#### [DIRECTIONS]
Return the part of the patch below from "#include <thread>" up to and including "(which has it).", copied word for word.

From aef73f774f1acee1d6eb8983614d2f240061d78b Mon Sep 17 00:00:00 2001
From: Davit Buniatyan <davit@loqsh.com>
Date: Sun, 8 Feb 2026 23:18:26 +0000
Subject: [PATCH 08/14] build system improvements

---
 cpp/deeplake_pg/table_data_impl.hpp | 60 +++++++++++++++++++++--------
 postgres/scripts/run_pg_server.sh   |  4 +-
 scripts/build_pg_ext.py             | 52 ++++++++++++++++++++++---
 3 files changed, 91 insertions(+), 25 deletions(-)

diff --git a/cpp/deeplake_pg/table_data_impl.hpp b/cpp/deeplake_pg/table_data_impl.hpp
index cc4d4c07e3..11658ed091 100644
--- a/cpp/deeplake_pg/table_data_impl.hpp
+++ b/cpp/deeplake_pg/table_data_impl.hpp
@@ -11,6 +11,7 @@
 #include <heimdall_common/filtered_column.hpp>
 
 #include <thread>
+#include <type_traits>
 
 // Inline implementation functions for table_data
 // This file should be included at the end of table_data.hpp
@@ -579,29 +580,54 @@ inline void table_data::create_streamer(int32_t idx, int32_t worker_id)
     streamers_.column_to_batches[idx].batches.resize(batch_count);
 }
 
+namespace detail {
+
+// SFINAE check: does column_streamer have ensure_first_batch_ready()?
+// This allows warm_all_streamers to compile against both the released API
+// (which lacks the method) and the local dev API (which has it).
+template <typename T, typename = void>
+struct has_ensure_first_batch_ready : std::false_type {};
+
+template <typename T>
+struct has_ensure_first_batch_ready<T,
+    std::void_t<decltype(std::declval<T>().ensure_first_batch_ready())>> : std::true_type {};
+
+template <typename Streamer>
+inline void try_warm_streamer([[maybe_unused]] Streamer& s, [[maybe_unused]] size_t idx)
+{
+    if constexpr (has_ensure_first_batch_ready<Streamer>::value) {
+        try {
+            s.ensure_first_batch_ready();
+        } catch (const bifrost::stop_iteration&) {
+            // Expected when there are no batches
+        } catch (const std::exception& e) {
+            base::log_warning(base::log_channel::async,
+                "warm_all_streamers: streamer {} failed: {}", idx, e.what());
+        } catch (...) {
+            base::log_warning(base::log_channel::async,
+                "warm_all_streamers: streamer {} failed with unknown exception", idx);
+        }
+    }
+    // If the method doesn't exist, this is a no-op.
+    // The async_prefetcher background prefetch is still active.
+}
+
+} // namespace detail
+
 inline void table_data::streamer_info::warm_all_streamers()
 {
-    // Pre-warm all streamers by calling ensure_first_batch_ready() on each.
-    // This uses the async_prefetcher's internal caching mechanism which is
-    // properly coordinated with next_batch() to avoid race conditions.

#### [EXTRACTED INFORMATION]
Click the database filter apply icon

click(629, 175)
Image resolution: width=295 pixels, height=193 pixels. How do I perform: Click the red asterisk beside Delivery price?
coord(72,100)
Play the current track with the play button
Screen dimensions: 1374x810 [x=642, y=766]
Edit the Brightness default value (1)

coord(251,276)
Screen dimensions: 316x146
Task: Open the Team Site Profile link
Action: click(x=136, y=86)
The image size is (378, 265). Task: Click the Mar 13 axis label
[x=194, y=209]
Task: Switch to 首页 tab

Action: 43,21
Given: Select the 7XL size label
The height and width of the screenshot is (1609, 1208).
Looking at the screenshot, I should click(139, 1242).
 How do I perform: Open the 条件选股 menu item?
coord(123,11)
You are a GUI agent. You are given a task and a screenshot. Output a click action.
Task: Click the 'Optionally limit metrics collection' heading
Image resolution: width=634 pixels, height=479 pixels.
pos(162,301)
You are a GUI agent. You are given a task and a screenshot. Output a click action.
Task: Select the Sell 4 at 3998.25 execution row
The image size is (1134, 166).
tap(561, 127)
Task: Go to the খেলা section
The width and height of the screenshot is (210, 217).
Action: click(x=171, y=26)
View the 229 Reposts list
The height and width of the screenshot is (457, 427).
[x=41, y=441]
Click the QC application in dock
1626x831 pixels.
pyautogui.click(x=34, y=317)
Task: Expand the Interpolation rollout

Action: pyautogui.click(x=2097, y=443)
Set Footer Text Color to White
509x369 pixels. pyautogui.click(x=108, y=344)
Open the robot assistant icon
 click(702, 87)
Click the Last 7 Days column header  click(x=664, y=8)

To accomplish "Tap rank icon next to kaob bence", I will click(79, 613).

#### [TASK RESPONSE]
#include <thread>
+#include <type_traits>
 
 // Inline implementation functions for table_data
 // This file should be included at the end of table_data.hpp
@@ -579,29 +580,54 @@ inline void table_data::create_streamer(int32_t idx, int32_t worker_id)
     streamers_.column_to_batches[idx].batches.resize(batch_count);
 }
 
+namespace detail {
+
+// SFINAE check: does column_streamer have ensure_first_batch_ready()?
+// This allows warm_all_streamers to compile against both the released API
+// (which lacks the method) and the local dev API (which has it).